Work instruction
Using the entries below, copy out all lines where "will" is found.
Records for this task below:
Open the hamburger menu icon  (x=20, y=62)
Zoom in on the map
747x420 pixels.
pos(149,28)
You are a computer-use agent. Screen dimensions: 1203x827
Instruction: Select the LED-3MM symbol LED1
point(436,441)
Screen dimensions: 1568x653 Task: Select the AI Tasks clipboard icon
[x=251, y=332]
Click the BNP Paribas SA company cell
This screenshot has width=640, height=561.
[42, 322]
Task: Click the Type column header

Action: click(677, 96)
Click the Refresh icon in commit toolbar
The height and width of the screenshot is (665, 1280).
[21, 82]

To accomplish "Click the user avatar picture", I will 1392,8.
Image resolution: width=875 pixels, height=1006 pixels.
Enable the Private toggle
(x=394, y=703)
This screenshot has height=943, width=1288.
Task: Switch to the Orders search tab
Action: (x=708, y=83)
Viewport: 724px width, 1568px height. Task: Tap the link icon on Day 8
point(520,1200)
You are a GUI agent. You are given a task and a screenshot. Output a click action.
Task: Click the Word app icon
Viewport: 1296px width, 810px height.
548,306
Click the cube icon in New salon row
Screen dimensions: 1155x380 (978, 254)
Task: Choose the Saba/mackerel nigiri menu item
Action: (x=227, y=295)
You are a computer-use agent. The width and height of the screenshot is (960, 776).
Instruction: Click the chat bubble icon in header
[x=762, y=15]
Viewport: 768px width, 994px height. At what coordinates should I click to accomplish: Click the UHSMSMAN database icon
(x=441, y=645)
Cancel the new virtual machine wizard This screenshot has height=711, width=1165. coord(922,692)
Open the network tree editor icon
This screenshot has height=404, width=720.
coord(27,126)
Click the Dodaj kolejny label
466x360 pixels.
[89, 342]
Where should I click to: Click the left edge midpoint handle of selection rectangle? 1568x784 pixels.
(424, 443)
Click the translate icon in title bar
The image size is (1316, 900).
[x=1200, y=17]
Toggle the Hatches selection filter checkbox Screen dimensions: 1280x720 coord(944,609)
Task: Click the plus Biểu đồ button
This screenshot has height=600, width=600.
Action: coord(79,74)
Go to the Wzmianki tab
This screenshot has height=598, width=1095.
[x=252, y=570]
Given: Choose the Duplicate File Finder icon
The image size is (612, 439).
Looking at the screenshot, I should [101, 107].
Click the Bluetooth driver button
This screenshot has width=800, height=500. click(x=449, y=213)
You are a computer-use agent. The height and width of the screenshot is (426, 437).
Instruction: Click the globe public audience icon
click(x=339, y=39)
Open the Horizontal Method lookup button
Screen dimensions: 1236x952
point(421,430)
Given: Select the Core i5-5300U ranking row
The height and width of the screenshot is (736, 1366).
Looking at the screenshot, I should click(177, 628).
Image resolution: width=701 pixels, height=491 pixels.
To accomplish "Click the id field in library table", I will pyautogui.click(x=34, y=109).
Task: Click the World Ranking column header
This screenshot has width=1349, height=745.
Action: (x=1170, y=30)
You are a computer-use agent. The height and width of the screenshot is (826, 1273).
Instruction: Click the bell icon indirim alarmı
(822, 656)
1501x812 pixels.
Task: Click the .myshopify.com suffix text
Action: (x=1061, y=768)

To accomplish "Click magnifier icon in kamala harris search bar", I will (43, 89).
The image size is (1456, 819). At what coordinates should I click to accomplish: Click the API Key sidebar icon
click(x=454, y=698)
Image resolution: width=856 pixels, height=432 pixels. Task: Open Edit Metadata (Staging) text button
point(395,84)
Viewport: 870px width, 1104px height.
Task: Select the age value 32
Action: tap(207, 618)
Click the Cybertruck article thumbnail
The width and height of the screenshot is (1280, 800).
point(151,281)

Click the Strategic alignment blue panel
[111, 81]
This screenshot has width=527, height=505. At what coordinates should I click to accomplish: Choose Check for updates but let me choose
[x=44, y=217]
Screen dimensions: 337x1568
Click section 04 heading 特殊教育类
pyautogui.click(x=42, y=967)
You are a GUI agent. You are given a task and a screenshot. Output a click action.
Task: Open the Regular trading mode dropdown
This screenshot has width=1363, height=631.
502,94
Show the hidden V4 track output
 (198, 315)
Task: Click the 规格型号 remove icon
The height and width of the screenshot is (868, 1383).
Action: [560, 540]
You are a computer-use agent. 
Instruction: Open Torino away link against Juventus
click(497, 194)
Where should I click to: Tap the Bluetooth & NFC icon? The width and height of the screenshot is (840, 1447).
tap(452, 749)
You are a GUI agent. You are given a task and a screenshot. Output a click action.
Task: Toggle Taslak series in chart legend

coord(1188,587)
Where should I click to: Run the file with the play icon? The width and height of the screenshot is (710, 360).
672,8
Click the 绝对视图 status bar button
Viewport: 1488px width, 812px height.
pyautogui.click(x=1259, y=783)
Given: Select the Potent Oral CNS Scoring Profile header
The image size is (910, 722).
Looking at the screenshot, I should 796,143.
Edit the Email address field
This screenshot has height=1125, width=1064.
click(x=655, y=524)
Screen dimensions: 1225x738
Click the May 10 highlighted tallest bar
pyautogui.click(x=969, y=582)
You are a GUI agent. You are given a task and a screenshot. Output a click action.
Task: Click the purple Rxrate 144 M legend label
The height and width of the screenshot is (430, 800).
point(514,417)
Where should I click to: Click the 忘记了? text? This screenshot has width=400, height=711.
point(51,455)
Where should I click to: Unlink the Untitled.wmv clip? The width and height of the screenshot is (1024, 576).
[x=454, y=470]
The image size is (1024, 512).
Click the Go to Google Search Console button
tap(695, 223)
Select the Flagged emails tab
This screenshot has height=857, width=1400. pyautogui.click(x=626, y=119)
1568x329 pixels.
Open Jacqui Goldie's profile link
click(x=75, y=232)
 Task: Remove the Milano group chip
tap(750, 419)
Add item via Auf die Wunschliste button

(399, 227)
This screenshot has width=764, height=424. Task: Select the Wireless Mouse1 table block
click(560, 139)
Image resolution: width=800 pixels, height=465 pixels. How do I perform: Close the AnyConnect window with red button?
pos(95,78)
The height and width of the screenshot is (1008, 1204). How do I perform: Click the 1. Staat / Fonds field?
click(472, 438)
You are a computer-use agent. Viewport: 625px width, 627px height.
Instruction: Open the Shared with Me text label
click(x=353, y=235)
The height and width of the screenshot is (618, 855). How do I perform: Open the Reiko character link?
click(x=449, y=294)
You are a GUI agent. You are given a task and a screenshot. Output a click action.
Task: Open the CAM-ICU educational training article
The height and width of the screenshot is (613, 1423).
End of Records for this task.
Solution to the problem
To accomplish "Click the user avatar picture", I will 1392,8.
To accomplish "Click the id field in library table", I will pyautogui.click(x=34, y=109).
To accomplish "Click magnifier icon in kamala harris search bar", I will (43, 89).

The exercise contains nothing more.